The role of Charlie was specifically written for Don Opper, a close friend of Muir and Herek. Opper, who was a writer with no real acting experience, took the role due to his friendship with the filmmakers.

Release 
Critters was theatrically released on April 11, 1986 by New Line Cinema, opening across the United States to 633 theaters. It earned $1,618,800 in its opening weekend, and ultimately grossed $13,167,232 at the box office.

Reception

Critical response 
On review aggregator website Rotten Tomatoes, the film has a 50% approval rating based on 50 reviews, with an average of 5.4/10. The site's consensus reads: "While Critters ekes out some fun from a game cast and screwball tone, the titular monsters fail to deliver the credible menace that makes a creature feature satisfying". Roger Ebert of the Chicago Sun-Times rated the film three out of four stars: "What makes Critters more than a ripoff are its humor and its sense of style. This is a movie made by people who must have had fun making it".

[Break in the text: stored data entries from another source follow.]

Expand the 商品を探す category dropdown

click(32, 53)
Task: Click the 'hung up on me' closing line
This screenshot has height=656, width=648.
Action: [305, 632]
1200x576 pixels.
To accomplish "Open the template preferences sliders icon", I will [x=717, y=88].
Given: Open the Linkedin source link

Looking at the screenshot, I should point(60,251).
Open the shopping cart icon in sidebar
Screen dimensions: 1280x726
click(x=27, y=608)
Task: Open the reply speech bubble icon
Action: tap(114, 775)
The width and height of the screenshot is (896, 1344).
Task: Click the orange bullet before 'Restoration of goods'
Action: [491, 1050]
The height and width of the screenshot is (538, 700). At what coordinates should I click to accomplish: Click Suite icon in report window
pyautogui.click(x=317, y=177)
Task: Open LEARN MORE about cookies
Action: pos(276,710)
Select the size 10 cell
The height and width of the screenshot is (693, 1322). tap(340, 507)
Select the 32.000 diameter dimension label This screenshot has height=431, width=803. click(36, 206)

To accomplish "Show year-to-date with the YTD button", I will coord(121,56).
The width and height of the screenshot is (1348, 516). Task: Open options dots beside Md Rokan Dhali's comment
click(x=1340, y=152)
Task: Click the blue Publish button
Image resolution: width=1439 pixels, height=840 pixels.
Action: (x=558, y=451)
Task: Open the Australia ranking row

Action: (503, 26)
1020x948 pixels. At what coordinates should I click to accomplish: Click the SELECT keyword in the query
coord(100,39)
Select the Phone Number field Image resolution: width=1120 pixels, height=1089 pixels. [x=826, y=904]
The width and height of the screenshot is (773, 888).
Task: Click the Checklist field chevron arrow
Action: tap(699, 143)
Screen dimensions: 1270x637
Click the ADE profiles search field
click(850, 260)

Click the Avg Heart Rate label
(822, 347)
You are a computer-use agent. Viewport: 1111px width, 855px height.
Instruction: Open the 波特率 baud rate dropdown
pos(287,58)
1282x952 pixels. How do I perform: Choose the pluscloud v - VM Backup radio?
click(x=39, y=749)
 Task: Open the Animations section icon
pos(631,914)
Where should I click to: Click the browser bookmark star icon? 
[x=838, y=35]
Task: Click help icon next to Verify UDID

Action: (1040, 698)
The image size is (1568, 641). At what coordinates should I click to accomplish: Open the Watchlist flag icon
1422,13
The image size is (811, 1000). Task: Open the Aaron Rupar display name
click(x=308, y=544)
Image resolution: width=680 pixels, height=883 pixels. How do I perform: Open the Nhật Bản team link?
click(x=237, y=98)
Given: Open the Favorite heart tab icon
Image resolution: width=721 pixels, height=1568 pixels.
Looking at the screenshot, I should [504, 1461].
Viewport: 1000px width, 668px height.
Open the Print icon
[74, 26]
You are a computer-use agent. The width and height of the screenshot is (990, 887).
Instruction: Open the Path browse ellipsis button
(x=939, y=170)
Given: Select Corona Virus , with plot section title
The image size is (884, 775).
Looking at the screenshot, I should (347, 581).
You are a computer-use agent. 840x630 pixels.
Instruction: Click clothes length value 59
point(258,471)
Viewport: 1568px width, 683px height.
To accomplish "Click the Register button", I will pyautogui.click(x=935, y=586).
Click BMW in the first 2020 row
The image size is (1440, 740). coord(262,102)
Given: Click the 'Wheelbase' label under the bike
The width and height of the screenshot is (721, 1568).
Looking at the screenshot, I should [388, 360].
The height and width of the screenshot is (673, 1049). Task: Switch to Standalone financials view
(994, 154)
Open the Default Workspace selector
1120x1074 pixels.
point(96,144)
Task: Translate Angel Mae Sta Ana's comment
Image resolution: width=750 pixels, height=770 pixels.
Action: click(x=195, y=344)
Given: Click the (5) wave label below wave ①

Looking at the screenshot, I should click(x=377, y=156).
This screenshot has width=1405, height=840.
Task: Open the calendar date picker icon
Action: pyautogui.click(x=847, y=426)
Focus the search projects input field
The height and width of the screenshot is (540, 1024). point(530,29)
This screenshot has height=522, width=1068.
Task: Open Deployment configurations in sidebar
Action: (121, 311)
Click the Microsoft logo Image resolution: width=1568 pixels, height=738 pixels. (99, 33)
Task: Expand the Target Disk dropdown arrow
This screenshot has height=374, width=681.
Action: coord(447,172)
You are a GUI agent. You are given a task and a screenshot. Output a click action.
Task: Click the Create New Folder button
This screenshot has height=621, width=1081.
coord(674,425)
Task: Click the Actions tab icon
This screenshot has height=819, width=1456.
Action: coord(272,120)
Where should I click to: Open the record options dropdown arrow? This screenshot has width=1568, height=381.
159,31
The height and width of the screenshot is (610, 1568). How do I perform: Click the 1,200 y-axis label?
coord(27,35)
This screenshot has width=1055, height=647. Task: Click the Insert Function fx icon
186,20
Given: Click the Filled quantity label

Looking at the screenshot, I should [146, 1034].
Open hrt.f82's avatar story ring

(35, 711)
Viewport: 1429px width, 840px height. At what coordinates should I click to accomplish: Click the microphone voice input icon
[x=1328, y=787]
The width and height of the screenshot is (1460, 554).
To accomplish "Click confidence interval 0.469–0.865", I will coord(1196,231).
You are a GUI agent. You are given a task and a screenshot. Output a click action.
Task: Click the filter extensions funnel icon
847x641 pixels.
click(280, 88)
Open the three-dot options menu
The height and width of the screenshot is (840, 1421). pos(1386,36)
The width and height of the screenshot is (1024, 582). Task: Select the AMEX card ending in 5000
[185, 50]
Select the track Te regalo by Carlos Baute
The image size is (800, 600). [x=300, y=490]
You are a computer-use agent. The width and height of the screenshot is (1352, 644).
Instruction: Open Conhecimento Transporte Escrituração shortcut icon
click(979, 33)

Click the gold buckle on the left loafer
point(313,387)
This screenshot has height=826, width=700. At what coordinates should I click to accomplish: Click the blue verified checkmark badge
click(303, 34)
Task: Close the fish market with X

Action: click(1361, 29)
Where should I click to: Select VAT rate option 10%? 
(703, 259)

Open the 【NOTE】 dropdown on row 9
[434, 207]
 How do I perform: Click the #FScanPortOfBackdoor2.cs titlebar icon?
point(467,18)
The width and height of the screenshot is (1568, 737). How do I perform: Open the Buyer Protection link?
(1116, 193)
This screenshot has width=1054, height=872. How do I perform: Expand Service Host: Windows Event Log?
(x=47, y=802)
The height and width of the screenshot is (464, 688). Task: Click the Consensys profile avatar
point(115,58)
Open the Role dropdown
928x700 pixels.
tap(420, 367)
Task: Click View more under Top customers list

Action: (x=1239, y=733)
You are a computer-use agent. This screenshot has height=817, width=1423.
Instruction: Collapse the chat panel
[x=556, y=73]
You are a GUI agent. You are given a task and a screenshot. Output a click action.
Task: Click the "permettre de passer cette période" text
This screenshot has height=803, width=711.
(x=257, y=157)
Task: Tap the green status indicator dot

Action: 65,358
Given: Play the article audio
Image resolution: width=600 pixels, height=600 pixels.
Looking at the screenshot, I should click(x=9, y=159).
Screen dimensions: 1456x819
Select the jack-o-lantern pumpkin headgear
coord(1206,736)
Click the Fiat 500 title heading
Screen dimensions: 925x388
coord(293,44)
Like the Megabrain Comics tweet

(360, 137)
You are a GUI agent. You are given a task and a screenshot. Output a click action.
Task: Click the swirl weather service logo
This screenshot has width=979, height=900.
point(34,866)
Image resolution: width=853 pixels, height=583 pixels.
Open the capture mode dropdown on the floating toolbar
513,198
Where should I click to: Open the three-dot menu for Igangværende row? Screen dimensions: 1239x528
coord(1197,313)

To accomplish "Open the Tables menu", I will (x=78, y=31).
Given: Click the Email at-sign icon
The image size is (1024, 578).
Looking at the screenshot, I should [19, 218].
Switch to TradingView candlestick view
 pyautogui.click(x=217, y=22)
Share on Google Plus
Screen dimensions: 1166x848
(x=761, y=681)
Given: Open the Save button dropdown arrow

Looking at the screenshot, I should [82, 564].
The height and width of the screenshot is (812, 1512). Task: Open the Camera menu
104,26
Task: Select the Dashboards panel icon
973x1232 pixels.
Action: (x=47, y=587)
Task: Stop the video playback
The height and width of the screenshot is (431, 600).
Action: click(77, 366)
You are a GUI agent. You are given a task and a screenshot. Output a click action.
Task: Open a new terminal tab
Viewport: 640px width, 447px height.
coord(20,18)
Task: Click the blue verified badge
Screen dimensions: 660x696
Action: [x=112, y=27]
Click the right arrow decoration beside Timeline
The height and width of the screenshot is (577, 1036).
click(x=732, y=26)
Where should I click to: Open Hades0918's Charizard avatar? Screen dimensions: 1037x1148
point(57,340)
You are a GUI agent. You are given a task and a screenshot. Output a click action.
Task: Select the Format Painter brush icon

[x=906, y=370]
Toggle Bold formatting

Marylynn Uricchio, film critic for the Pittsburgh Post-Gazette described the film as an enjoyable, if unoriginal, low budget monster movie. Uricchio wrote: "Critters isn't a memorable or even very slick movie, but it is good fun. What it lacks in substance it makes up for with a perverse kind of charm". Caryn James of The New York Times complained that the movie lacked humor and suspense: "Critters just doesn't make the audience laugh or jump often enough".

Alex Stewart reviewed Critters for White Dwarf #83, and stated that "Critters scuttled by quite pleasantly. Nothing really stands out, despite M. Emmet Walsh as the sweaty sheriff, and a scene wherein a couple of Heavy Metal bounty hunters blow away a baptist church, but the film actually thinks through how the Browns react, as a family, to the anti-social little aliens".

Home video 
The film was released on VHS and LaserDisc by RCA/Columbia Pictures Home Video after its theatrical release. In September 1997, New Line Home Video re-released the film on VHS. New Line Home Entertainment released Critters on DVD in 2003, and was re-released in a set containing all four Critters films by Warner Bros. in 2010.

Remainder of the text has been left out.